▸ EXERCISE DESCRIPTION
The answer is every line in the data below that contains the word "computer".

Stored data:
+ + + + +

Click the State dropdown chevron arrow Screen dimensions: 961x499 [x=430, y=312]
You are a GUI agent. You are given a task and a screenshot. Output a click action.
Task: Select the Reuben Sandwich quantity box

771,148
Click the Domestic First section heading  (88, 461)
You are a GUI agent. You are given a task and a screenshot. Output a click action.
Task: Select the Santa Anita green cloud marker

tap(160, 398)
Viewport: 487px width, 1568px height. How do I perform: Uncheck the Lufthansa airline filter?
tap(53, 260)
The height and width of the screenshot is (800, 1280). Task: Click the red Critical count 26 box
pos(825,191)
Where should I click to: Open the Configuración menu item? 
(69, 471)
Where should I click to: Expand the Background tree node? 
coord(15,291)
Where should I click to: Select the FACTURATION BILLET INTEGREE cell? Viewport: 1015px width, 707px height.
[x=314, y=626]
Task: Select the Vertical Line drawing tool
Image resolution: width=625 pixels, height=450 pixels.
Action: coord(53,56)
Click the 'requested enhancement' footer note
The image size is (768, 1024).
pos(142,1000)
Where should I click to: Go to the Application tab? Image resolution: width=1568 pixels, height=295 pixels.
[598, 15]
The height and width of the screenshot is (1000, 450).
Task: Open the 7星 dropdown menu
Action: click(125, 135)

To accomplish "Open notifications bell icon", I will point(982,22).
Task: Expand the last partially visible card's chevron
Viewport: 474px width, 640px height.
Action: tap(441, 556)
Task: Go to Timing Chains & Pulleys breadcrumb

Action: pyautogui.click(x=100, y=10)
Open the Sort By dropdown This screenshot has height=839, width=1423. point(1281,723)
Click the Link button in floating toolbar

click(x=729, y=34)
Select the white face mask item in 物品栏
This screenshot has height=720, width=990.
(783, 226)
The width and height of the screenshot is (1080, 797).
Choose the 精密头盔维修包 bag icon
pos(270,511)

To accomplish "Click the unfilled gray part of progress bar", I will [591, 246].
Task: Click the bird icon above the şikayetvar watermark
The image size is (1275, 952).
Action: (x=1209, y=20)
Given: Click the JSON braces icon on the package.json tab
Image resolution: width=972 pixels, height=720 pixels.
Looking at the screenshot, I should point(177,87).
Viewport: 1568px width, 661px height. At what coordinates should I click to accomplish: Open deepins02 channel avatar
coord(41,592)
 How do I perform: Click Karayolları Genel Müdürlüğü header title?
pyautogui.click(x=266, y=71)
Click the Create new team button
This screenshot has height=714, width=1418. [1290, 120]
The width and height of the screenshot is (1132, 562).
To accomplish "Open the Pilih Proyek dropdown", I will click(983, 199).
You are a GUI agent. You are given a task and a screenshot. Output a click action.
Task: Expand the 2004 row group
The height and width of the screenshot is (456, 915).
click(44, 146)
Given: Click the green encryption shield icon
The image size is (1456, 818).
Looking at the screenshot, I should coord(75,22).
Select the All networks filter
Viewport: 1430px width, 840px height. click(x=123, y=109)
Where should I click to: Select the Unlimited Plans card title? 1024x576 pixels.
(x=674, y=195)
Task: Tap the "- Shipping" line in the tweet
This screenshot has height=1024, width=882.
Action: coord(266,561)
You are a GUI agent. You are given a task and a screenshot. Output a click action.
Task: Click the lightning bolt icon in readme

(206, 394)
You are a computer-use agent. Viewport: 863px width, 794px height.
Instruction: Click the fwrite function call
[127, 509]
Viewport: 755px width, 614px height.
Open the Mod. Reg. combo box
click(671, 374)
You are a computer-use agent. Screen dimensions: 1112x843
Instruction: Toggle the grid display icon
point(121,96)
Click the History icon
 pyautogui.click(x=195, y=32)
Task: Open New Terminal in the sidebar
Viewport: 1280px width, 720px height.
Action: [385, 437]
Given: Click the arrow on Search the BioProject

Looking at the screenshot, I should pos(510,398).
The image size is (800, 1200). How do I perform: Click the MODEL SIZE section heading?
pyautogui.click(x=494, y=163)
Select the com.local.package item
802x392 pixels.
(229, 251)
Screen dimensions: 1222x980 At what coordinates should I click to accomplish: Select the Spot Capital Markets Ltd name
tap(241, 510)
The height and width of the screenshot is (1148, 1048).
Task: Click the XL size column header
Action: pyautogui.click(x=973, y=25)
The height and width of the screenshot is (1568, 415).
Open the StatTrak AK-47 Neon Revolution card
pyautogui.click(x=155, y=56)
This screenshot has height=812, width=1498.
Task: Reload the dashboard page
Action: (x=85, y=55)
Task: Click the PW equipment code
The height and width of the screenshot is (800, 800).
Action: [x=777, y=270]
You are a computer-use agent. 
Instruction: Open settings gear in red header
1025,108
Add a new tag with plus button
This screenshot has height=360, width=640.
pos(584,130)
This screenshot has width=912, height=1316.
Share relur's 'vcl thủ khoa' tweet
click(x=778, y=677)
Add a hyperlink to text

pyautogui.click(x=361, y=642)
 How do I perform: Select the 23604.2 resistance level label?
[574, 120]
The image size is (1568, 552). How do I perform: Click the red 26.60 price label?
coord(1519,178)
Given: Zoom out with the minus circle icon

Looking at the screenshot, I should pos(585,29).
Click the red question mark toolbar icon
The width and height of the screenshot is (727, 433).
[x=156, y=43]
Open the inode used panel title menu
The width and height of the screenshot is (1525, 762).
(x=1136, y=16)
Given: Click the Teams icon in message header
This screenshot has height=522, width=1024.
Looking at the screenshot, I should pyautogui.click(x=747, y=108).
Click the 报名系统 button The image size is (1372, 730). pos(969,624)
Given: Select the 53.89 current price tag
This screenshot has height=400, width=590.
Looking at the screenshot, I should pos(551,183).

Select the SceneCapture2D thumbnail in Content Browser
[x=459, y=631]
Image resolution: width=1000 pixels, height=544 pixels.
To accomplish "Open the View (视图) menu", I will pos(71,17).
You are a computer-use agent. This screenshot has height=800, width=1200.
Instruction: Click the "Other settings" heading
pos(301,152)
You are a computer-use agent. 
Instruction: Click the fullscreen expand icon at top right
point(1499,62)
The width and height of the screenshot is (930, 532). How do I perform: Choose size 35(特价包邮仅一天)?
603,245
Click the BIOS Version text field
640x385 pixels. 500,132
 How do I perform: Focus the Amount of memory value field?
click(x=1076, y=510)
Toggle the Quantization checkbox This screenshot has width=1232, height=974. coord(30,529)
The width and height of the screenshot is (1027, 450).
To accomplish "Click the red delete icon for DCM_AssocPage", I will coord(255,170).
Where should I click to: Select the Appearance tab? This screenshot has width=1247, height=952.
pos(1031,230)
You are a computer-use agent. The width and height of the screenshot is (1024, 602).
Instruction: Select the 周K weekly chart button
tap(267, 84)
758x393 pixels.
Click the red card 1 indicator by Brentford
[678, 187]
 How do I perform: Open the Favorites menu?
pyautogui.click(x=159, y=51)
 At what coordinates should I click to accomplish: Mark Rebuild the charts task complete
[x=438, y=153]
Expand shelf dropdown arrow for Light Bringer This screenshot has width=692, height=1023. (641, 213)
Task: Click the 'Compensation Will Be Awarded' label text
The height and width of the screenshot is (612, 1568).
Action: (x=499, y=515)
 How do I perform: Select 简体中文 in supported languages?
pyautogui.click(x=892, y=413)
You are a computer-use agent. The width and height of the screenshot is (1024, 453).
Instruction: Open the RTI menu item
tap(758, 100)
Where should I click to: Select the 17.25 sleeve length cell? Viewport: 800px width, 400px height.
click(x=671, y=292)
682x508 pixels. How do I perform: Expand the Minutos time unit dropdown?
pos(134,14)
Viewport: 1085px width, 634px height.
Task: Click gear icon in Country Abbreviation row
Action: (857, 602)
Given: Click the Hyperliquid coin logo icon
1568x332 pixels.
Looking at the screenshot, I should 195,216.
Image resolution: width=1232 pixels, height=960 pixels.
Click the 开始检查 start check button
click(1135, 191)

+ + + + +

▸ ANSWER TO THIS EXERCISE
You are a computer-use agent. Viewport: 863px width, 794px height.
You are a computer-use agent. Screen dimensions: 1112x843
You are a computer-use agent. 
You are a computer-use agent. This screenshot has height=800, width=1200.
You are a computer-use agent. 
You are a computer-use agent. The width and height of the screenshot is (1024, 602).
You are a computer-use agent. The width and height of the screenshot is (1024, 453).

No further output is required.